Ayrıca, tezahürü her insanın içinde geliştiği sosyal ve kültürel çerçeveye bağlı olarak farklı olacaktır. Aynı ikincil duygu, her kültürde farklı şekillerde ifade edilebilir ve hatta bazıları bazı insan gruplarında varken diğerlerinde olmayabilir.Her iki duygu türünün doğasındaki bu farklılıklar, bir bebeğin neden sevinç veya tiksinti hissedebildiğini ama utanç veya suçluluk duyamadığını açıklar.
2. Süre
İki tür duygu arasındaki bir diğer önemli fark da süre ile ilgilidir. Birincil duygular daha otomatik tipte tepkilerdir, bu nedenle belirli uyaranlara hızlı bir şekilde görünürler ve kısa sürelidirler. Aksine, ikincil duygular o kadar aniden ortaya çıkmaz ve daha uzun sürme eğilimindedir.
3. İD
Birincil duygular kolayca tanımlanabilir. Tiksinti ya da sevinç hissettiğimizde yüz ve bedensel tepkilerimizi ifade etmemiz kaçınılmazdır, dolayısıyla duygusal tepkimiz belirginleşir. Ancak aynı şey ikincil duygular için geçerli değildir. Bunlar otomatik değildir ve belirli bir şekilde ifade edilmezler, dolayısıyla onları nasıl tezahür ettireceğimizi kontrol edebilir ve düzenleyebiliriz.Bu nedenle kendimizi suçlu veya utanmış hissedebiliriz ve diğerleri bunun farkına varmaz.
4. Biri diğerinden türetilmiştir
Daha önce de belirttiğimiz gibi ikincil duygular, birincil duyguların birleşiminden kaynaklanır Bu nedenle, önceden bir yük olmadan var olmaları mümkün değildir. otomatik ve doğuştan gelen tepkiler. Bu, ikincil duyguların neden çok daha karmaşık olduğunu ve öğrenilmesi için minimum düzeyde gelişim gerektirdiğini açıklıyor.
5. İşlev
Hem birincil hem de ikincil duygular belirli bir işlevi yerine getirir. Fark, her birinin faydasında yatmaktadır. Bir yandan, birincil duygular içgüdüsel bir karaktere sahiptir ve türün devamı ile yakından ilişkilidir. Bu nedenle, bize haz ve güvenlik sağlayan uyaranlara yakın dururken tehlikelerden uzak durmamıza yardımcı olurlar.
Öte yandan, ikincil duygular doğası gereği çok daha sosyaldir.

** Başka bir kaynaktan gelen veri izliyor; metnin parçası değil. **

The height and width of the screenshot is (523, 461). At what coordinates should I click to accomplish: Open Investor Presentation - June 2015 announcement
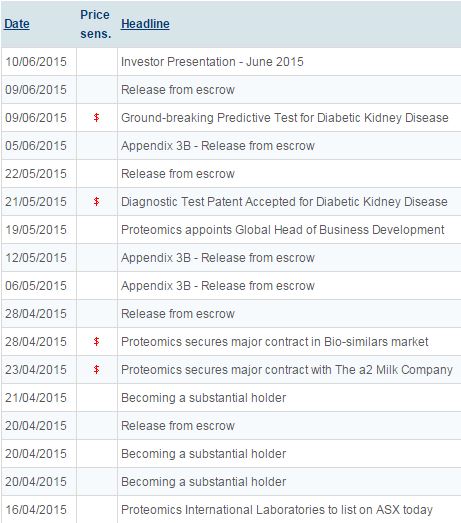click(212, 62)
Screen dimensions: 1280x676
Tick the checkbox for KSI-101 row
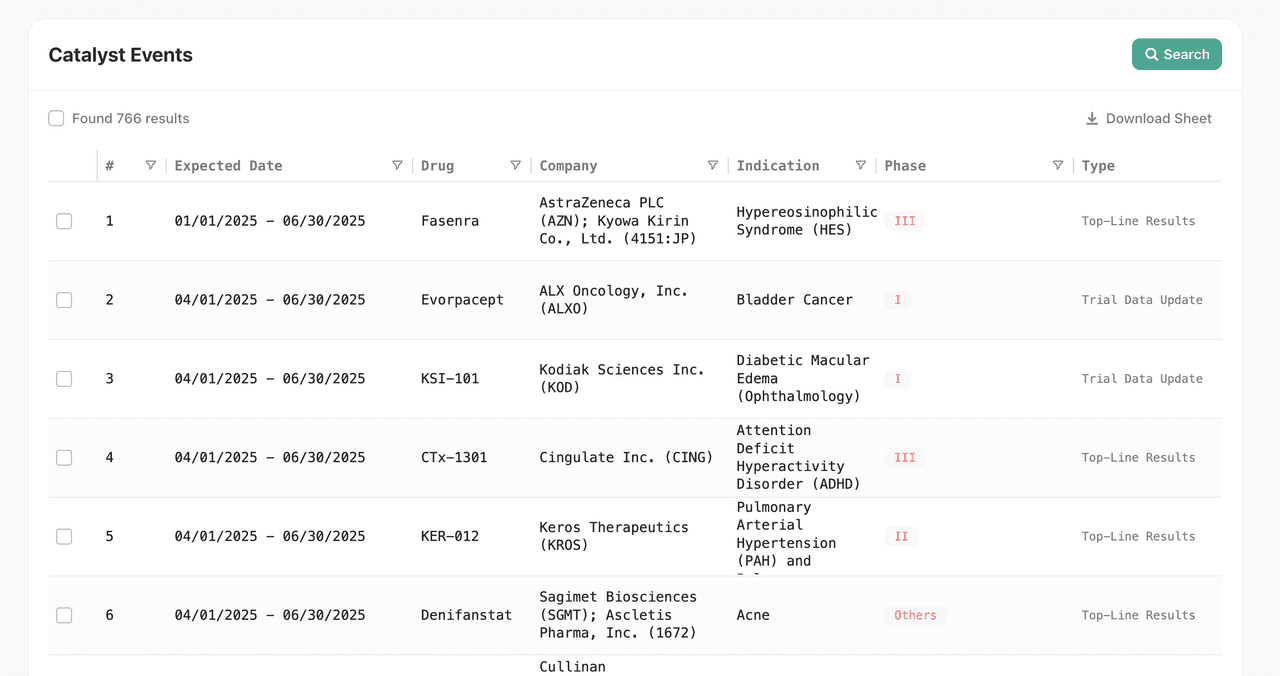[64, 379]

Bunlar, kimliğimizi oluşturmamıza ve başkalarıyla uygun şekilde ilişki kurmamıza olanak tanır.
Sonuçlar
Bu yazıda birincil ve ikincil duygulardan bahsettik. Birincil tepkiler, bir tür olarak hayatta kalmamızla bağlantılı olan doğuştan gelen ve otomatik duygusal tepkilerdir, bu yüzden hepimiz onları hayatın ilk anlarından itibaren deneyimliyoruz. Bunlar birleştiğinde daha karmaşık ve ikincil duyguları yapılandırabilirler.

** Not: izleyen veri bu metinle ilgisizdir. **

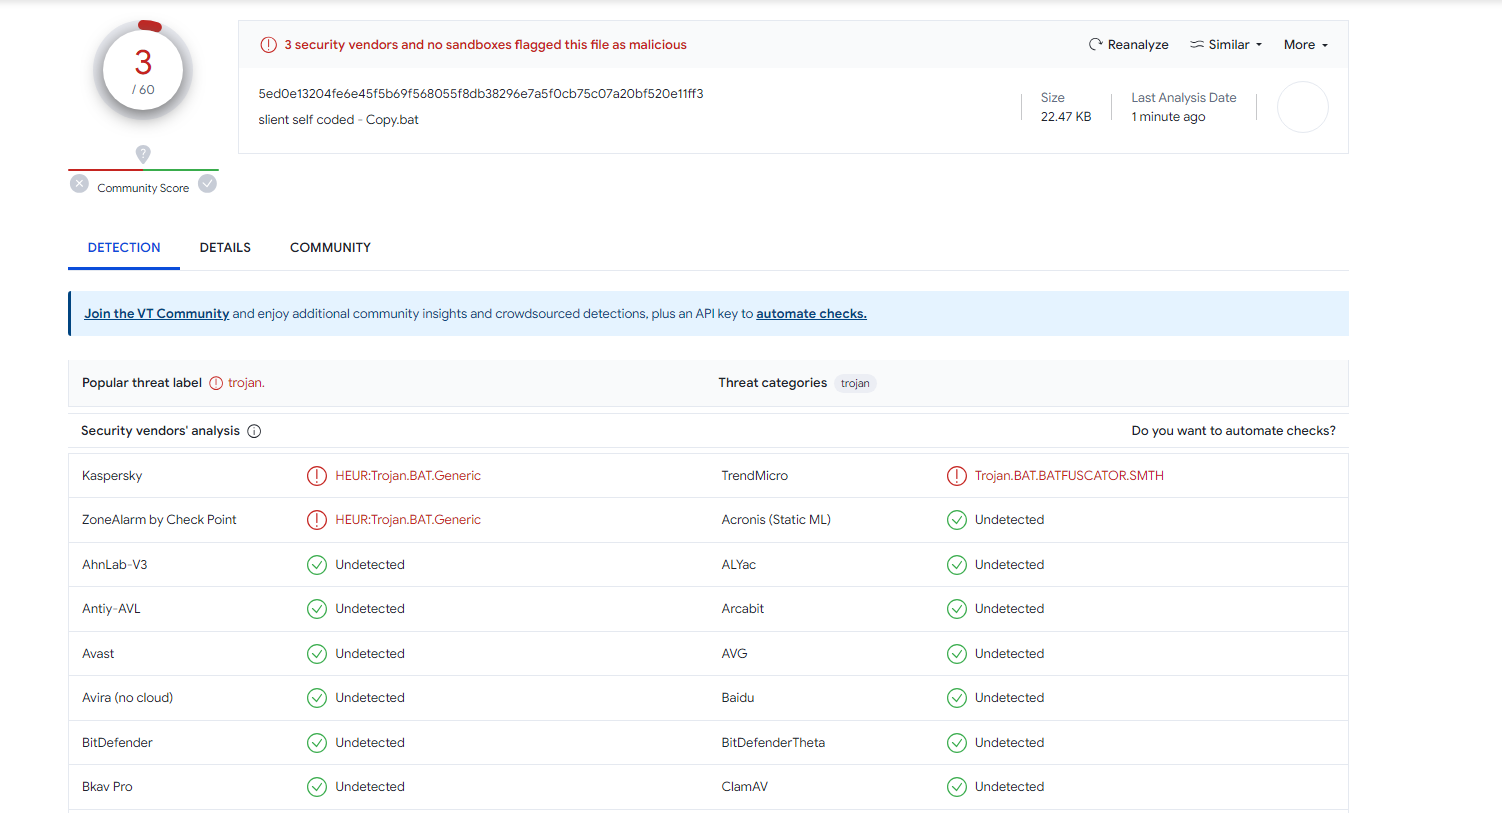Open the COMMUNITY tab
1502x813 pixels.
(x=330, y=247)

Bunlar daha sosyal bir yapıya sahiptir ve bu nedenle öğrenmeyi gerektirir, bu nedenle genellikle üç yaşına kadar kazanılmazlar Her iki tür de duygular gereklidir ve önemli işlevlere hizmet eder. Olumsuz ve olumlu duygular yoktur, ancak az ya da çok hoş duygular vardır.Hepsi insan olarak düzgün işleyişimiz için gereklidir, bu nedenle hiçbiri inkar edilmemeli veya gizlenmemelidir. Duygusal durumlarımızı ve bunların yararlılığını bilmek, nasıl hissettiğimizi sağlıklı bir şekilde yönetmeyi öğrenmenin ilk adımıdır.